We plan to increase our fair value estimate for the wide-moat firm.
While there was little in wide-moat-rated T. Rowe Price's (TROW) third-quarter results that would alter our long-term view of the firm, we expect to increase our fair value estimate to $211 per share from $202 to account for adjustments to our near- to medium-term forecasts, including the company's announced purchase of alternative credit manager Oak Hill Advisors.
T. Rowe Price closed the September quarter with $1.612 trillion in managed assets, down 0.7% sequentially but up 23.0% year over year. Net outflows of $6.4 billion were on par with the $5.8 billion in outflows in the prior-year period and marked only the 17th time that T. Rowe Price has reported quarterly outflows in the past two decades (half of which have occurred during the past five years as the company feels the brunt of the baby boom retirement phase).

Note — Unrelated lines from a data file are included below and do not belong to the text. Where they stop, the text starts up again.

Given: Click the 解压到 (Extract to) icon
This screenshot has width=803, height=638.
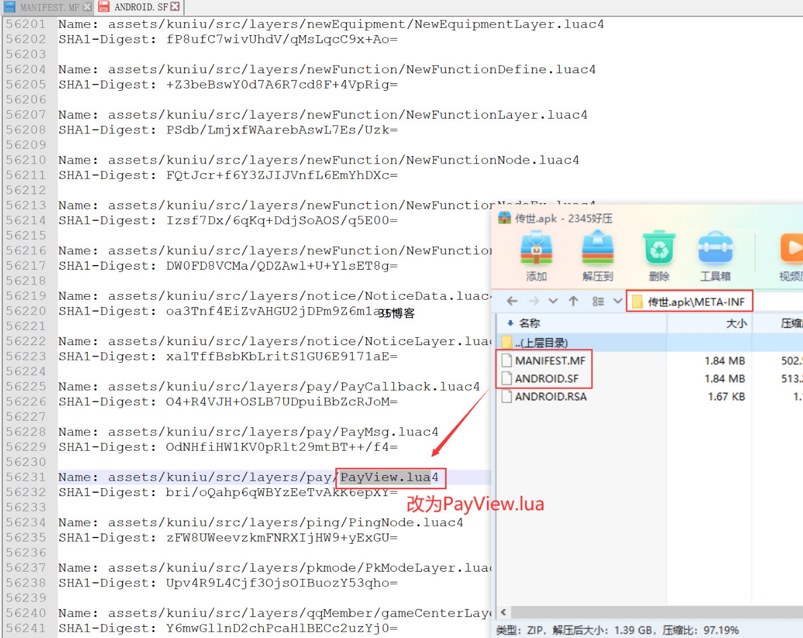Looking at the screenshot, I should pyautogui.click(x=598, y=250).
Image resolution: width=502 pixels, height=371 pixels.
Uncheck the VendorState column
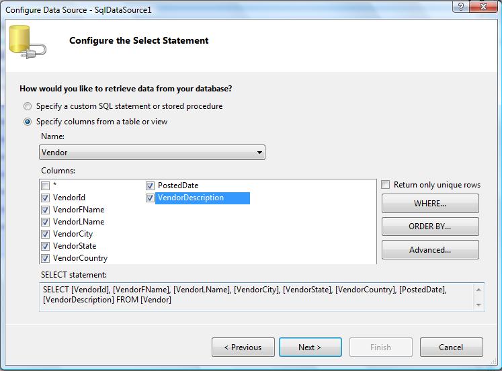pos(45,246)
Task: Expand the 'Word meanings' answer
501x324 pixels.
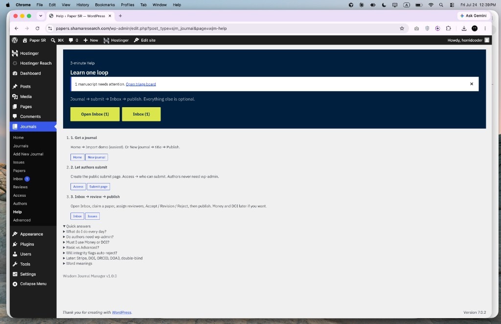Action: pyautogui.click(x=78, y=264)
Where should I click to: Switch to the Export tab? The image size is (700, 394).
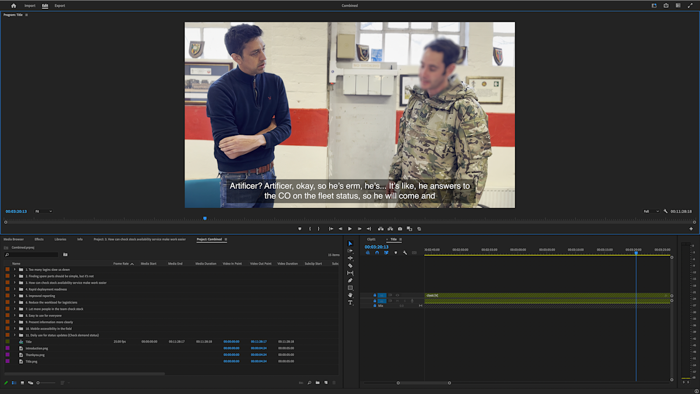[x=60, y=6]
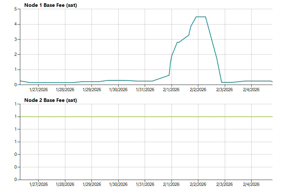
Task: Select the 1/30/2026 date on Node 2 axis
Action: click(118, 185)
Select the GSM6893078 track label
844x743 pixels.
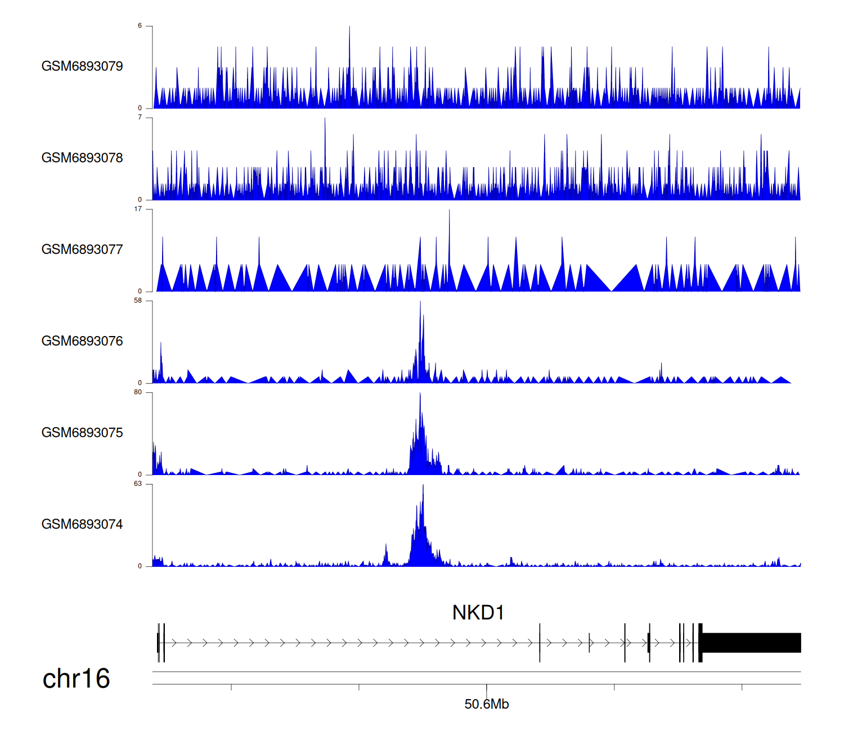click(82, 158)
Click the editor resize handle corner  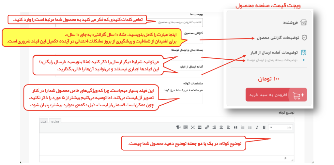click(x=292, y=160)
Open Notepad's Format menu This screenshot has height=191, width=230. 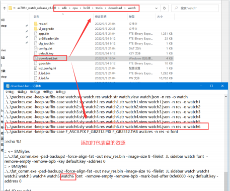coord(35,92)
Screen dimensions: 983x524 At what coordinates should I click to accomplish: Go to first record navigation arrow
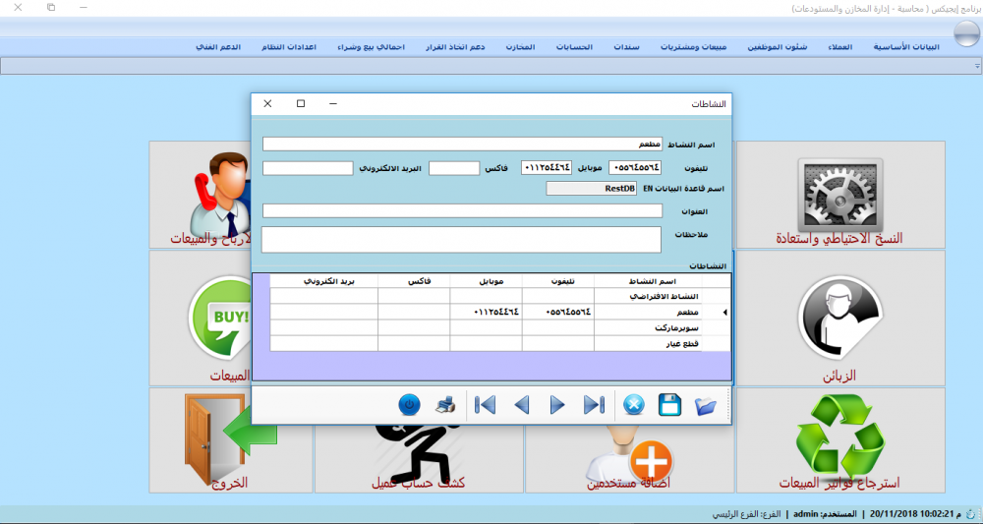click(486, 406)
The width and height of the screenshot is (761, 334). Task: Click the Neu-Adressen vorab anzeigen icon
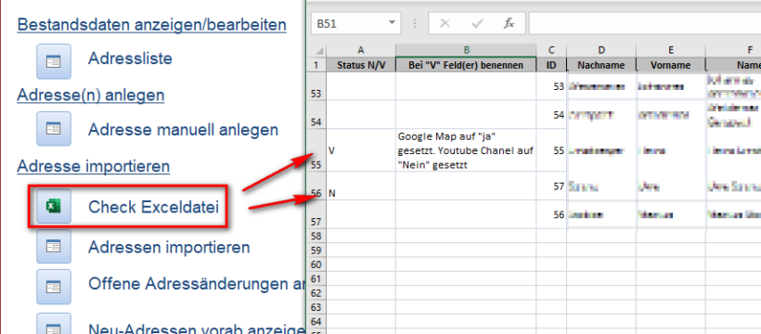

With average assets under management up 27.5% year over year during the third quarter, T. Rowe Price reported a 22.5% increase in net revenue from the prior-year period, owing to product mix shift and a slight decline in the effective fee rate. Year-to-date top-line growth of 27.6% was slightly above our full-year forecast, but we expect things to moderate some in the fourth quarter. Adjusted operating margins of 49.9% during the first nine months of 2021 were 540 basis points higher than the year-ago period and in line with our projections.
With regard to the Oak Hill Advisors acquisition, it looks as if T. Rowe Price is paying a decent premium (midteens enterprise value/EBITDA multiple) for a firm that will contribute $53 billion in primarily alternative credit AUM earning fees (including performance fees) of around 100 basis points on average. The deal will not only offer some diversification away from the fee pressures from low-cost passive funds but also expand T. Rowe Price's global reach. Management expects it to be slightly accretive to 2022 earnings, which we expect to reflect in our modeling of the deal.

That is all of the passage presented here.